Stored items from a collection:
______________________________

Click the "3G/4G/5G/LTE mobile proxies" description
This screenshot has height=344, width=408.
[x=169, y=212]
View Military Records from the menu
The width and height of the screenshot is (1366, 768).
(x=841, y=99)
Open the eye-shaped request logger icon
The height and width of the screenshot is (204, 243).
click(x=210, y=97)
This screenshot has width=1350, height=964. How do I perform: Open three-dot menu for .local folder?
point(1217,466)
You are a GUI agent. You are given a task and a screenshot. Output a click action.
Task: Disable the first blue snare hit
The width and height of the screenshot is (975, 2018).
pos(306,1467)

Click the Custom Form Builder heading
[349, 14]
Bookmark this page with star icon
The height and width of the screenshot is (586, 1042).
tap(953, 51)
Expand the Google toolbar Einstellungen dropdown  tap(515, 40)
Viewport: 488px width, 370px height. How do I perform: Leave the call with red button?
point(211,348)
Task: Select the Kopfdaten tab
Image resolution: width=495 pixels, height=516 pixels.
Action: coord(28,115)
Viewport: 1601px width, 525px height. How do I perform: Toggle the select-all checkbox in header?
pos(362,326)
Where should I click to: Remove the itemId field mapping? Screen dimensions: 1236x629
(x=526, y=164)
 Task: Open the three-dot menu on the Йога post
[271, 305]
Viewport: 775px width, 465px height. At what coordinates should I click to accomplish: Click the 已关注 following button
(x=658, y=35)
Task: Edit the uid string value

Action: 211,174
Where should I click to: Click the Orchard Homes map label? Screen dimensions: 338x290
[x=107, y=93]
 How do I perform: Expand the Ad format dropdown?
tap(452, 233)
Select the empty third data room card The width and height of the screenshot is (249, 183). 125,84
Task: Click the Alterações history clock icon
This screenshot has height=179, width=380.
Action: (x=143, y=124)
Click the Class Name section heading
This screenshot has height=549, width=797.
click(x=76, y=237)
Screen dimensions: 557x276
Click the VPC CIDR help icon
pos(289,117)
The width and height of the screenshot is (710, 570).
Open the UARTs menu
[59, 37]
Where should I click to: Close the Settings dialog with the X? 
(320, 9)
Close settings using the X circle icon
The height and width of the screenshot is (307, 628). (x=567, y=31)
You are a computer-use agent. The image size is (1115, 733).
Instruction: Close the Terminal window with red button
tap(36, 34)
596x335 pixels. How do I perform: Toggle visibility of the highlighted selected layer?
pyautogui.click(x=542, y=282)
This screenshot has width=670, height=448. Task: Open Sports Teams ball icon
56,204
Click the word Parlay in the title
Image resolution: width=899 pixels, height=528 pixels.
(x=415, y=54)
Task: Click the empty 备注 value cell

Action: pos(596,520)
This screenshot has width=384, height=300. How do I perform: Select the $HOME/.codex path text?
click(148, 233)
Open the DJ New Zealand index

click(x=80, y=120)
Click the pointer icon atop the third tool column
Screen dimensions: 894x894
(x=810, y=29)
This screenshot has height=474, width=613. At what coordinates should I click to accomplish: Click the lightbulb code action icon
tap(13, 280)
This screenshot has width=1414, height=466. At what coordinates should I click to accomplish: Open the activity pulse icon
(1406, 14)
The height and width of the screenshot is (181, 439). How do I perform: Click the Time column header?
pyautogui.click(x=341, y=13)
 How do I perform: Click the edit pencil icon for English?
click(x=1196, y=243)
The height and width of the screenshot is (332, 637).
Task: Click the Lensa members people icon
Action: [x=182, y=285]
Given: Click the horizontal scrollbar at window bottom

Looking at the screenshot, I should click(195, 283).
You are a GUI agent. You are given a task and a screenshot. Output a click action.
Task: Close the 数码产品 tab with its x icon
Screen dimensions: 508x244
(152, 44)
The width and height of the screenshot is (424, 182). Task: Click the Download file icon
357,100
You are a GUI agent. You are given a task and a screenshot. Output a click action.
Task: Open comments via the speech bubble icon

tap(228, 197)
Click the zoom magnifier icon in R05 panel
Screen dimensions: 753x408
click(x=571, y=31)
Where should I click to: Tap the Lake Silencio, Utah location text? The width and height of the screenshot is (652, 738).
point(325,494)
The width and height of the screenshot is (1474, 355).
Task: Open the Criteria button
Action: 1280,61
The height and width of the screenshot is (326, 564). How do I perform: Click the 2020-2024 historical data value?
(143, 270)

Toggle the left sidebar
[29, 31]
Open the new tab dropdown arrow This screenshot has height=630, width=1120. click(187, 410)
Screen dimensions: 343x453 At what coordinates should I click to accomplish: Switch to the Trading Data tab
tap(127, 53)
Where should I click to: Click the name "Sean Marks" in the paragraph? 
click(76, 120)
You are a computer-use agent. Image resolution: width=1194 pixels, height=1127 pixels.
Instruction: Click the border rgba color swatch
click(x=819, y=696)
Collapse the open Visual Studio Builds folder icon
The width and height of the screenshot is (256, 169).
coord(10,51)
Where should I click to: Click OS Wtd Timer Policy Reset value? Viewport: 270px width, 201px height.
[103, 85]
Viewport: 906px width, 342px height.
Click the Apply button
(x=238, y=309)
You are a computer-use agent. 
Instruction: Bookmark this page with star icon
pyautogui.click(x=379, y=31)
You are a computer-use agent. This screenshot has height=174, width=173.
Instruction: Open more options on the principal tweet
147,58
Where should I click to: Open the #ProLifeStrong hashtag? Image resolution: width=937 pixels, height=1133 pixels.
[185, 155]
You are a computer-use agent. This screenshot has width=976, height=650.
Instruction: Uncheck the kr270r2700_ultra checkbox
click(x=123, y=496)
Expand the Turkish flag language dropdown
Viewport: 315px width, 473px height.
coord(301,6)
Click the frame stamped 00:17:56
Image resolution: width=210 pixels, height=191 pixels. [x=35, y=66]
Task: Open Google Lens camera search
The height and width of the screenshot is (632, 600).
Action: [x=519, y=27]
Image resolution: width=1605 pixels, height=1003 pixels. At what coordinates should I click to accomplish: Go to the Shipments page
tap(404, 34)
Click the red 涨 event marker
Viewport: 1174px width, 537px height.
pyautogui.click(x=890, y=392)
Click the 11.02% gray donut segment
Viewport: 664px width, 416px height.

______________________________

Problem :: Please reproduce all of the entries above exactly as they appear.

Answer section ::
Click the "3G/4G/5G/LTE mobile proxies" description
This screenshot has height=344, width=408.
[x=169, y=212]
View Military Records from the menu
The width and height of the screenshot is (1366, 768).
(x=841, y=99)
Open the eye-shaped request logger icon
The height and width of the screenshot is (204, 243).
click(x=210, y=97)
This screenshot has width=1350, height=964. How do I perform: Open three-dot menu for .local folder?
point(1217,466)
You are a GUI agent. You are given a task and a screenshot. Output a click action.
Task: Disable the first blue snare hit
The width and height of the screenshot is (975, 2018).
pos(306,1467)

Click the Custom Form Builder heading
[349, 14]
Bookmark this page with star icon
The height and width of the screenshot is (586, 1042).
tap(953, 51)
Expand the Google toolbar Einstellungen dropdown  tap(515, 40)
Viewport: 488px width, 370px height. How do I perform: Leave the call with red button?
point(211,348)
Task: Select the Kopfdaten tab
Image resolution: width=495 pixels, height=516 pixels.
Action: coord(28,115)
Viewport: 1601px width, 525px height. How do I perform: Toggle the select-all checkbox in header?
pos(362,326)
Where should I click to: Remove the itemId field mapping? Screen dimensions: 1236x629
(x=526, y=164)
 Task: Open the three-dot menu on the Йога post
[271, 305]
Viewport: 775px width, 465px height. At what coordinates should I click to accomplish: Click the 已关注 following button
(x=658, y=35)
Task: Edit the uid string value

Action: 211,174
Where should I click to: Click the Orchard Homes map label? Screen dimensions: 338x290
[x=107, y=93]
 How do I perform: Expand the Ad format dropdown?
tap(452, 233)
Select the empty third data room card The width and height of the screenshot is (249, 183). 125,84
Task: Click the Alterações history clock icon
This screenshot has height=179, width=380.
Action: (x=143, y=124)
Click the Class Name section heading
This screenshot has height=549, width=797.
click(x=76, y=237)
Screen dimensions: 557x276
Click the VPC CIDR help icon
pos(289,117)
The width and height of the screenshot is (710, 570).
Open the UARTs menu
[59, 37]
Where should I click to: Close the Settings dialog with the X? 
(320, 9)
Close settings using the X circle icon
The height and width of the screenshot is (307, 628). (x=567, y=31)
You are a computer-use agent. The image size is (1115, 733).
Instruction: Close the Terminal window with red button
tap(36, 34)
596x335 pixels. How do I perform: Toggle visibility of the highlighted selected layer?
pyautogui.click(x=542, y=282)
This screenshot has width=670, height=448. Task: Open Sports Teams ball icon
56,204
Click the word Parlay in the title
Image resolution: width=899 pixels, height=528 pixels.
(x=415, y=54)
Task: Click the empty 备注 value cell

Action: pos(596,520)
This screenshot has width=384, height=300. How do I perform: Select the $HOME/.codex path text?
click(148, 233)
Open the DJ New Zealand index

click(x=80, y=120)
Click the pointer icon atop the third tool column
Screen dimensions: 894x894
(x=810, y=29)
This screenshot has height=474, width=613. At what coordinates should I click to accomplish: Click the lightbulb code action icon
tap(13, 280)
This screenshot has width=1414, height=466. At what coordinates should I click to accomplish: Open the activity pulse icon
(1406, 14)
The height and width of the screenshot is (181, 439). How do I perform: Click the Time column header?
pyautogui.click(x=341, y=13)
 How do I perform: Click the edit pencil icon for English?
click(x=1196, y=243)
The height and width of the screenshot is (332, 637).
Task: Click the Lensa members people icon
Action: [x=182, y=285]
Given: Click the horizontal scrollbar at window bottom

Looking at the screenshot, I should click(195, 283).
You are a GUI agent. You are given a task and a screenshot. Output a click action.
Task: Close the 数码产品 tab with its x icon
Screen dimensions: 508x244
(152, 44)
The width and height of the screenshot is (424, 182). Task: Click the Download file icon
357,100
You are a GUI agent. You are given a task and a screenshot. Output a click action.
Task: Open comments via the speech bubble icon

tap(228, 197)
Click the zoom magnifier icon in R05 panel
Screen dimensions: 753x408
click(x=571, y=31)
Where should I click to: Tap the Lake Silencio, Utah location text? The width and height of the screenshot is (652, 738).
point(325,494)
The width and height of the screenshot is (1474, 355).
Task: Open the Criteria button
Action: 1280,61
The height and width of the screenshot is (326, 564). How do I perform: Click the 2020-2024 historical data value?
(143, 270)

Toggle the left sidebar
[29, 31]
Open the new tab dropdown arrow This screenshot has height=630, width=1120. click(187, 410)
Screen dimensions: 343x453 At what coordinates should I click to accomplish: Switch to the Trading Data tab
tap(127, 53)
Where should I click to: Click the name "Sean Marks" in the paragraph? 
click(76, 120)
You are a computer-use agent. Image resolution: width=1194 pixels, height=1127 pixels.
Instruction: Click the border rgba color swatch
click(x=819, y=696)
Collapse the open Visual Studio Builds folder icon
The width and height of the screenshot is (256, 169).
coord(10,51)
Where should I click to: Click OS Wtd Timer Policy Reset value? Viewport: 270px width, 201px height.
[103, 85]
Viewport: 906px width, 342px height.
Click the Apply button
(x=238, y=309)
You are a computer-use agent. 
Instruction: Bookmark this page with star icon
pyautogui.click(x=379, y=31)
You are a computer-use agent. This screenshot has height=174, width=173.
Instruction: Open more options on the principal tweet
147,58
Where should I click to: Open the #ProLifeStrong hashtag? Image resolution: width=937 pixels, height=1133 pixels.
[185, 155]
You are a computer-use agent. This screenshot has width=976, height=650.
Instruction: Uncheck the kr270r2700_ultra checkbox
click(x=123, y=496)
Expand the Turkish flag language dropdown
Viewport: 315px width, 473px height.
coord(301,6)
Click the frame stamped 00:17:56
Image resolution: width=210 pixels, height=191 pixels. [x=35, y=66]
Task: Open Google Lens camera search
The height and width of the screenshot is (632, 600).
Action: [x=519, y=27]
Image resolution: width=1605 pixels, height=1003 pixels. At what coordinates should I click to accomplish: Go to the Shipments page
tap(404, 34)
Click the red 涨 event marker
Viewport: 1174px width, 537px height.
pyautogui.click(x=890, y=392)
Click the 11.02% gray donut segment
Viewport: 664px width, 416px height.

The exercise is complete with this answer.